For the first time ever, the UN agency’s report brings together all WHO guidance on the full spectrum of teenage health issues. These include mental, sexual, and reproductive health, as well as violence, HIV, and the use of tobacco, alcohol, and drugs.
The report provides alarming figures. Among one billion adolescents, there were an estimated 1.3 million deaths in 2012 from causes that could have been prevented or treated.

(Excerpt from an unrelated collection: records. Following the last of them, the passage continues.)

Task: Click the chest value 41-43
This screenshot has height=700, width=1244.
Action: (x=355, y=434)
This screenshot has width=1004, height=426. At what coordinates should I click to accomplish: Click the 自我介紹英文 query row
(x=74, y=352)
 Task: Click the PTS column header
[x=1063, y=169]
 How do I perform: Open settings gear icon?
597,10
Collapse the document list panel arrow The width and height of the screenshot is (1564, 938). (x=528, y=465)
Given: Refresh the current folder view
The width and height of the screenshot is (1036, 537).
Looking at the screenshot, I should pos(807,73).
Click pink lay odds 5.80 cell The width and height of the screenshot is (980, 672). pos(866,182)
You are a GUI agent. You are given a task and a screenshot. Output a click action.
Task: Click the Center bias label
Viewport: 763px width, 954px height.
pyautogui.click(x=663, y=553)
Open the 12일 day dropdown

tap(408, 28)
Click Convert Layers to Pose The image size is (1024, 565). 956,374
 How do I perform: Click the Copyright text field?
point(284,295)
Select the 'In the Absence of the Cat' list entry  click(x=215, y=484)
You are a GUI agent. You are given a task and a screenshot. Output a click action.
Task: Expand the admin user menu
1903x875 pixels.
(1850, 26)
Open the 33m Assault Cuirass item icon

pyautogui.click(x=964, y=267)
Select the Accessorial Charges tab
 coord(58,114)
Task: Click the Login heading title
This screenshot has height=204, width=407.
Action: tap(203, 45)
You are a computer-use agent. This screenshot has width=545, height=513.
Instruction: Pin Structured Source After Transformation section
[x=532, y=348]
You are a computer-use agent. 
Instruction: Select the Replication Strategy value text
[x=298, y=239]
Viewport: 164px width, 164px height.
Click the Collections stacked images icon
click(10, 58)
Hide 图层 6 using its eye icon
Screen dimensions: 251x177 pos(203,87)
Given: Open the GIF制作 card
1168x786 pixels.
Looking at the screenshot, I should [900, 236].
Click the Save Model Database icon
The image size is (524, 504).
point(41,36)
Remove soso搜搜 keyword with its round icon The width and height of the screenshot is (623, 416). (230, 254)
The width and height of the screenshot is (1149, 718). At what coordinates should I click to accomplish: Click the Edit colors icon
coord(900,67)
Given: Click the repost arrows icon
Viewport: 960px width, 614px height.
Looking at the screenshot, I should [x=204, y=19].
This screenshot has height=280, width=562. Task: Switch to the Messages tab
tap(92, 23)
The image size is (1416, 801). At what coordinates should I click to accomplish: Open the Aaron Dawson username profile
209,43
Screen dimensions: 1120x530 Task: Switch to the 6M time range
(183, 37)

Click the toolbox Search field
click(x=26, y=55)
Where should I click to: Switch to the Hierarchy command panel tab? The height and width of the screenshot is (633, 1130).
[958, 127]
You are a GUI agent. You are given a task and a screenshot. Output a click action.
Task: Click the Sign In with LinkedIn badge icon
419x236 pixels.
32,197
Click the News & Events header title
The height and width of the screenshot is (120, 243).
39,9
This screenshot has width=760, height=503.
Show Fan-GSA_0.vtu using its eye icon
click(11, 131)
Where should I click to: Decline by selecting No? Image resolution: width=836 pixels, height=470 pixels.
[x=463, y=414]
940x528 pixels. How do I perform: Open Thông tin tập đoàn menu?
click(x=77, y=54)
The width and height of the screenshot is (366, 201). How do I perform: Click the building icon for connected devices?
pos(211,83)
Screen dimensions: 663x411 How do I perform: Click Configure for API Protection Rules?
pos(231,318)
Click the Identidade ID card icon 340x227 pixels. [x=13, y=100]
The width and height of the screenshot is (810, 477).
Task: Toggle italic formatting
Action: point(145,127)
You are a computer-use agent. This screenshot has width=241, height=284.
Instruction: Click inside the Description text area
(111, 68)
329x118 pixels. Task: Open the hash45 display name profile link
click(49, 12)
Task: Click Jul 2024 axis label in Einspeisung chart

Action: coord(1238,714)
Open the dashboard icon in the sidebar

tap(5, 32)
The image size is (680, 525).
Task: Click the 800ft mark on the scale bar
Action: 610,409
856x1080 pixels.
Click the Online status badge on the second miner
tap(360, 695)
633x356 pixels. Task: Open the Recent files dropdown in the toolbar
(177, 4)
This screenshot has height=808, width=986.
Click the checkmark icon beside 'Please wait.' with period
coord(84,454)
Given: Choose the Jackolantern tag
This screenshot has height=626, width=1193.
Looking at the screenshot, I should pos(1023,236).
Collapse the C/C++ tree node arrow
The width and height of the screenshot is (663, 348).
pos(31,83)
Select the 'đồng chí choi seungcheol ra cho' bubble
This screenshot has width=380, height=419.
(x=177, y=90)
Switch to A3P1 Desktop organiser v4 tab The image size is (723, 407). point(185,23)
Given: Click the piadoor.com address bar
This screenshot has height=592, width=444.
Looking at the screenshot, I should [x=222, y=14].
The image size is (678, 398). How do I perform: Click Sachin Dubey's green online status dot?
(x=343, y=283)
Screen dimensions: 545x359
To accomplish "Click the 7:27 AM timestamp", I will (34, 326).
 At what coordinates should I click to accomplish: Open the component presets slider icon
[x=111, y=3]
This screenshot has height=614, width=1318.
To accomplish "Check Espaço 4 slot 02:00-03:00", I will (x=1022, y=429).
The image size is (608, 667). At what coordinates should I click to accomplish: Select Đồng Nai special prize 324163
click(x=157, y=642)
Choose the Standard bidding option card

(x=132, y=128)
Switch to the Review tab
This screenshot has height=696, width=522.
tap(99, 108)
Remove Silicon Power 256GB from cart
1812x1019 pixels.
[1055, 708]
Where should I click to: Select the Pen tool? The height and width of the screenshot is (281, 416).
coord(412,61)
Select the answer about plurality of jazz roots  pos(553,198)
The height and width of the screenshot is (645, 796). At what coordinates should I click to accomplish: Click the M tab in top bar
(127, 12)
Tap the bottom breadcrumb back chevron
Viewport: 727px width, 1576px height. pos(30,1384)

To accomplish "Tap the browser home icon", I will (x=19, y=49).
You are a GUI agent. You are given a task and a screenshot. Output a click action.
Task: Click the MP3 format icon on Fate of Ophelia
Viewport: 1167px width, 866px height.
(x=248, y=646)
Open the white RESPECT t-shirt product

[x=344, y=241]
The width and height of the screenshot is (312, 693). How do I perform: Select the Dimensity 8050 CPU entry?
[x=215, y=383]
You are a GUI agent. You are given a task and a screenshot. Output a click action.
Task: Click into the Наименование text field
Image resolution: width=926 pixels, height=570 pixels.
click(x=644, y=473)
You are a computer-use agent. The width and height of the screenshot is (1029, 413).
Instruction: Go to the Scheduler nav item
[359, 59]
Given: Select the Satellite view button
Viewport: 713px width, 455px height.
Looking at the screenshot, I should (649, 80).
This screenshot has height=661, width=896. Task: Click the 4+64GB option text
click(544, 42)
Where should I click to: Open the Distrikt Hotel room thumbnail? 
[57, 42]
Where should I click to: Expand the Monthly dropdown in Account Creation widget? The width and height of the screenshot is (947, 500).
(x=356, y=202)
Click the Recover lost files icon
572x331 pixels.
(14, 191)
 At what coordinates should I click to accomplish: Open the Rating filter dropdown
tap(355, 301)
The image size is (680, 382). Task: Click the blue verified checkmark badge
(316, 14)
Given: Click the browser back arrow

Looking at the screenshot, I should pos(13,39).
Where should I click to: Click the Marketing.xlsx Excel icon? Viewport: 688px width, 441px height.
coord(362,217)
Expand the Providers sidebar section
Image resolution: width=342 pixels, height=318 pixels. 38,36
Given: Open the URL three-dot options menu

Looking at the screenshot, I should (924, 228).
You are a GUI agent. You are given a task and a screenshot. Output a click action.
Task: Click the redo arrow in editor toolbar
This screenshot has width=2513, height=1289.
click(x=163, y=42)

Mental health problems take a big toll, the report says. Unipolar depressive disorders were the cause of nearly 14 million disability-adjusted life years (DALYs) lost in the age group in 2012. Road injuries came second, with 12 million DALYs lost. The WHO defines a DALY as “one lost year of healthy life.”
The report adds that depression is the cause of numerous illnesses and disabilities which can both harm and kill teenagers. Self-harm caused by mental health issues is the third cause of death among teenagers, having taken the lives of over 120,000 teens in 2012.
Along with road injury and self-harm, adolescents also died from HIV/AIDS (which came second on the list, with nearly 100,000 lives lost), interpersonal violence, drowning, diarrhea, meningitis, and epilepsy. Anemia, self-harm, and anxiety disorders are among key factors which cause teenage disability and illness.
Studies cited in the report show that half of all people who develop mental disorders have their first symptoms by the age of 14.
"If adolescents with mental health problems get the care they need, this can prevent deaths and avoid suffering throughout lives," the WHO said.
The report shows that boys are disproportionately affected, with a rate of death three times higher than girls.
According to the WHO, road safety regulations and "increasing access to reliable and safe public transport can reduce road traffic injuries among adolescents."
Among the organization’s other recommendations for teenage health is physical exercise. New data shows that less than one in every four adolescents gets enough exercise, and in some countries as many as one in three adolescents are obese.